Che il mondo animale sia colmo di stranezze e
peculiarità non è un segreto, ma nonostante ciò
non smette di sorprenderci.
Prendiamo il caso di una delle creature più celebri
del Pianeta: la rana.
Tutti noi, sin da bambini, ne vediamo e ne parliamo,
impariamo persino a disegnarla e a conoscerne le
caratteristiche essenziali. La rana-tipo è verde, si sposta
saltando, gracida.
Poi crescendo scopriamo che le rane non sono tutte
uguali e che si distinguono in tante specie diverse tra
loro, da quelle totalmente nere a quelle colorate e
sgargianti, da quelle "maculate" fino agli esemplari
tutt'altro che innocui, dal veleno mortale.
E poi c'è lei, l'ultima nuova specie di rana individuata
dai biologi proprio all'inizio di quest'anno, con una
caratteristica unica e inaspettata.
Scoperta una nuova specie di rana in TanzaniaNello studio pubblicato su PLoS ONE all'inizio di
febbraio lo descrivono come un "gruppo di rane molto strano".
E in effetti non potrebbe esserci definizione più calzante
per la nuova specie di rana che i ricercatori hanno scovato
in Tanzania, per l'esattezza nella Mamiwa-Kisara North
Forest Reserve situata tra le montagne Ukaguru.

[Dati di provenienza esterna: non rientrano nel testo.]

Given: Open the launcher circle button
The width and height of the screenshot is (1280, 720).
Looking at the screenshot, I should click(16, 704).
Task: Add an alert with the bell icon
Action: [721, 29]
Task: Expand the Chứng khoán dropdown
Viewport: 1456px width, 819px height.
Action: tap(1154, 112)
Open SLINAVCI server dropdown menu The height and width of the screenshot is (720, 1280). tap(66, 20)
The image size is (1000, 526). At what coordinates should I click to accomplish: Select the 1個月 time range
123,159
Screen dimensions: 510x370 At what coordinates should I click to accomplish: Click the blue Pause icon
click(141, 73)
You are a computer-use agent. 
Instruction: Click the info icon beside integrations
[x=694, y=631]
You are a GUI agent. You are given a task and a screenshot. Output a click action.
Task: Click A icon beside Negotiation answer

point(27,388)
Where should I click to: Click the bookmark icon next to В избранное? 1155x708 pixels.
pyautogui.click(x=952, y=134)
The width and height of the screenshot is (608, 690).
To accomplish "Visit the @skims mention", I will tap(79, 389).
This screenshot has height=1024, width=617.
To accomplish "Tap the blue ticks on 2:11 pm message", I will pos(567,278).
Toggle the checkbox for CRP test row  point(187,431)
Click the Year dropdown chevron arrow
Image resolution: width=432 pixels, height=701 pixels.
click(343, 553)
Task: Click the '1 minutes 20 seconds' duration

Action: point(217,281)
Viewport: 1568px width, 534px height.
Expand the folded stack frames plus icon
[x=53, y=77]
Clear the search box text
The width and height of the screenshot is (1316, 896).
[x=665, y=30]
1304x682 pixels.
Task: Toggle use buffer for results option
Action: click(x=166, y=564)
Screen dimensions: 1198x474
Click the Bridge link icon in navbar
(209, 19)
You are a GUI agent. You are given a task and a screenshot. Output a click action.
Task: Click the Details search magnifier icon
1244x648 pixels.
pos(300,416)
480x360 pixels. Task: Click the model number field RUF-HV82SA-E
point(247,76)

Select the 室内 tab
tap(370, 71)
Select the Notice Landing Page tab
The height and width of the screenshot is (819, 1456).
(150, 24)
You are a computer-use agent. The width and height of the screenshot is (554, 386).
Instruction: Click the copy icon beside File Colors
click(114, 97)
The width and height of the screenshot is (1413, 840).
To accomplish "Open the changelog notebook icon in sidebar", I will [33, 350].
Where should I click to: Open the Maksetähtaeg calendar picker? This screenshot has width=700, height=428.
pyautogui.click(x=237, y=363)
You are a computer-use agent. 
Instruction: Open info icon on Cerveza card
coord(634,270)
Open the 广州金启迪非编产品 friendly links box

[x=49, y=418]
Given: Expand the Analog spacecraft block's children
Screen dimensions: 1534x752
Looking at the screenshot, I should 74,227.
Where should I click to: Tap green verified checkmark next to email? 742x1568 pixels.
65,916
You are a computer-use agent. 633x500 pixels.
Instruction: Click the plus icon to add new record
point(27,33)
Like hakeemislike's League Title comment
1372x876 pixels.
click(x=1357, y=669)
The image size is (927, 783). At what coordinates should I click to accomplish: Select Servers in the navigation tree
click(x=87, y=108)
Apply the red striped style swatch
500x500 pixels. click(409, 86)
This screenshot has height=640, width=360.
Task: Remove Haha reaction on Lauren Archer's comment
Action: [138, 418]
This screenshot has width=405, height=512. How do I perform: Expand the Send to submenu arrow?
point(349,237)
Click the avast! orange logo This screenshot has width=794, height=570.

Come ha spiegato la dottoressa Lucinda Lawson, biologa
della conservazione presso l'Università di Cincinnati,
questa nuova specie fa parte di un gruppo di rane dalla gola
spinosa chiamate Hyperolius, gruppo che conta soltanto
pochi esemplari in tutto il mondo, diffusi in piccole
popolazioni e perciò piuttosto rari.
A tutti gli effetti si tratta di anfibi a rischio di estinzione.
Ma cosa rende tanto speciale la nuova rana della Tanzania,
chiamata Hyperolius ukaguruensis? Il team di ricerca
ha scoperto che si tratta di un animale dalle proporzioni
uniche, con occhi più piccoli rispetto alle altre rane dalla
gola spinosa.
Gli esemplari maschi possiedono delle piccolissime "spine"
nella gola - da qui il nome - e, a differenza della gran
parte delle rane che popolano il Pianeta, non emettono
vocalizzi.
Nessun gracidio, dunque, bensì delle piccole rane silenziose
che comunicano in un modo davvero particolare: i biologi
ipotizzano che i maschi comunichino tra loro mediante una
sorta di sistema tattile simile al Braille, che sfrutta la
conformazione della colonna vertebrale.
Perché è importante proteggere le rane dall'estinzioneDice bene la dottoressa Lawson quando afferma che
"descrivere una specie è il primo passo per proteggerla".
Ciò vale sempre, ma assume ancora più importanza
quando ci riferiamo a un habitat a rischio come quello
delle montagne Ukaguru in Tanzania.
Che ci sia ancora spazio per la scoperta di nuove specie
ed esemplari unici come la rana Hyperolius ukaguruensis
lascia ben sperare, tuttavia i biologi sono certi del pericolo
che questi corrono ogni singolo giorno.
La riserva tanzaniana è, infatti, al centro di una imponente
opera di disboscamento a causa dell'aumento della popolazione,
che sfrutta le risorse naturali a disposizione per proliferare
e sopravvivere.
"La rapida crescita della popolazione in Tanzania significa
che gli habitat delle foreste montane sono minacciati sempre
più dalle persone", ha affermato il dottor Christoph Liedtke,
ricercatore post-dottorato presso il Consiglio Nazionale
delle Ricerche spagnolo.
"Gli anfibi sono particolarmente sensibili agli impatti umani.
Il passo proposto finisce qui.